Lesson 1: Learn about the Data Set

Goal

This lesson is simply about discovering what data is available, in what format, using simple SQL SELECT statements. Drill is capable of analyzing data without prior knowledge or definition of its schema. This means that you can start querying data immediately (and even as it changes), regardless of its format.

The data set for the tutorial consists of:

  • Transactional data: stored as a Hive table
  • Product catalog and master customer data: stored as MapR-DB tables
  • Clickstream and logs data: stored in the MapR file system as JSON files

Queries in This Lesson

This lesson consists of select * queries on each data source.

Before You Begin

Start the Drill Shell

If the Drill shell is not already started, use a Terminal or Command Prompt to log into the demo VM as mapr, then enter sqlline, as described in “Getting to Know the Sandbox”:

You can run queries to complete the tutorial.
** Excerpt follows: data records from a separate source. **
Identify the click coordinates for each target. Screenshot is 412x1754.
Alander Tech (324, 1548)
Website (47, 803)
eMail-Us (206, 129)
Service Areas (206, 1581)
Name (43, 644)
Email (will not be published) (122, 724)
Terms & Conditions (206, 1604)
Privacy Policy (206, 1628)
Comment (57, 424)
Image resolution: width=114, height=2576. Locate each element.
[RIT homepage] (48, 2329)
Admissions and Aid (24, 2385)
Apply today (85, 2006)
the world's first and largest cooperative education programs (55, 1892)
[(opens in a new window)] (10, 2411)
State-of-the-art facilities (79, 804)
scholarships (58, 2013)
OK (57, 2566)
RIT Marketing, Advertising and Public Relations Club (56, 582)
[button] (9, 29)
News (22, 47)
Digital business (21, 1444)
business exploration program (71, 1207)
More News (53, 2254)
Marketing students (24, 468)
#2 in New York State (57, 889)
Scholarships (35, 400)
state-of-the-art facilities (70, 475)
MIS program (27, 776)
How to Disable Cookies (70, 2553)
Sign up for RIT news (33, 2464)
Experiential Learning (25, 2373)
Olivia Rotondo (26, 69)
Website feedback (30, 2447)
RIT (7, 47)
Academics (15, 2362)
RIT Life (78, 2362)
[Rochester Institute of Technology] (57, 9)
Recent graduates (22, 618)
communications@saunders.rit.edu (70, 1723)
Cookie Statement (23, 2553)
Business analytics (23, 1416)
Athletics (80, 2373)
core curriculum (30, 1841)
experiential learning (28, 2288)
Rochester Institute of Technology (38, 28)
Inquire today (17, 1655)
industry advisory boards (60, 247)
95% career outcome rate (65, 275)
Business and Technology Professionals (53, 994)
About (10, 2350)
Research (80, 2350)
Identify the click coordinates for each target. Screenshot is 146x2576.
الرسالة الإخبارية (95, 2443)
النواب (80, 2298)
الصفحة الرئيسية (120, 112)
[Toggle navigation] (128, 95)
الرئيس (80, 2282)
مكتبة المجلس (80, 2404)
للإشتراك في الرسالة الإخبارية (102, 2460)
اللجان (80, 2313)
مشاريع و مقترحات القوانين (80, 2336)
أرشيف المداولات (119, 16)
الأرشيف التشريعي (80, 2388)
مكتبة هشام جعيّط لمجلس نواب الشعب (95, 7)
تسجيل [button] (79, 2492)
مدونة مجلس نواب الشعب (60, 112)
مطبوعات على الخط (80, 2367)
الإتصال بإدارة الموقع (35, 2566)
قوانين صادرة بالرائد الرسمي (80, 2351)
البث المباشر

To exit from the Drill shell, type:

0: jdbc:drill:> !quit

Examples in this tutorial use the Drill shell. You can also execute queries using the Drill Web UI.

Enable the DECIMAL Data Type

This tutorial uses the DECIMAL data type in some examples. The DECIMAL data type is disabled by default in this release, so enable the DECIMAL data type before proceeding:

alter session set `planner.enable_decimal_data_type`=true;

|-------|--------------------------------------------|
|  ok   |                  summary                   |
|-------|--------------------------------------------|
| true  | planner.enable_decimal_data_type updated.  |
|-------|--------------------------------------------|
1 row selected

List the available workspaces and databases:

0: jdbc:drill:> show databases;
|---------------------|
|     SCHEMA_NAME     |
|---------------------|
| INFORMATION_SCHEMA  |
| cp.default          |
| dfs.clicks          |
| dfs.default         |
| dfs.logs            |
| dfs.root            |
| dfs.tmp             |
| dfs.views           |
| hive.default        |
| maprdb              |
| sys                 |
|---------------------|

This command exposes all the metadata available from the storage plugins configured with Drill as a set of schemas. The Hive and MapR-DB databases, file system, and other data are configured in the file system. As you run queries in the tutorial, you run the USE command to switch among these schemas. Switching schemas in this way resembles using different database schemas (namespaces) in a relational database system.

Query Hive Tables

The orders table is a six-column Hive table defined in the Hive metastore. This is a Hive external table pointing to the data stored in flat files on the MapR file system. The orders table contains 122,000 rows.

Set the schema to hive:

0: jdbc:drill:> use hive.`default`;
|-------|-------------------------------------------|
|  ok   |                  summary                  |
|-------|-------------------------------------------|
| true  | Default schema changed to [hive.default]  |
|-------|-------------------------------------------|
1 row selected

You will run the USE command throughout this tutorial. The USE command sets the schema for the current session.

Describe the table:

You can use the DESCRIBE command to show the columns and data types for a Hive table:

0: jdbc:drill:> describe orders;
|-------------|------------|-------------|
| COLUMN_NAME | DATA_TYPE  | IS_NULLABLE |
|-------------|------------|-------------|
| order_id    | BIGINT     | YES         |
| month       | VARCHAR    | YES         |
| cust_id     | BIGINT     | YES         |
| state       | VARCHAR    | YES         |
| prod_id     | BIGINT     | YES         |
| order_total | INTEGER    | YES         |
|-------------|------------|-------------|

The DESCRIBE command returns complete schema information for Hive tables based on the metadata available in the Hive metastore.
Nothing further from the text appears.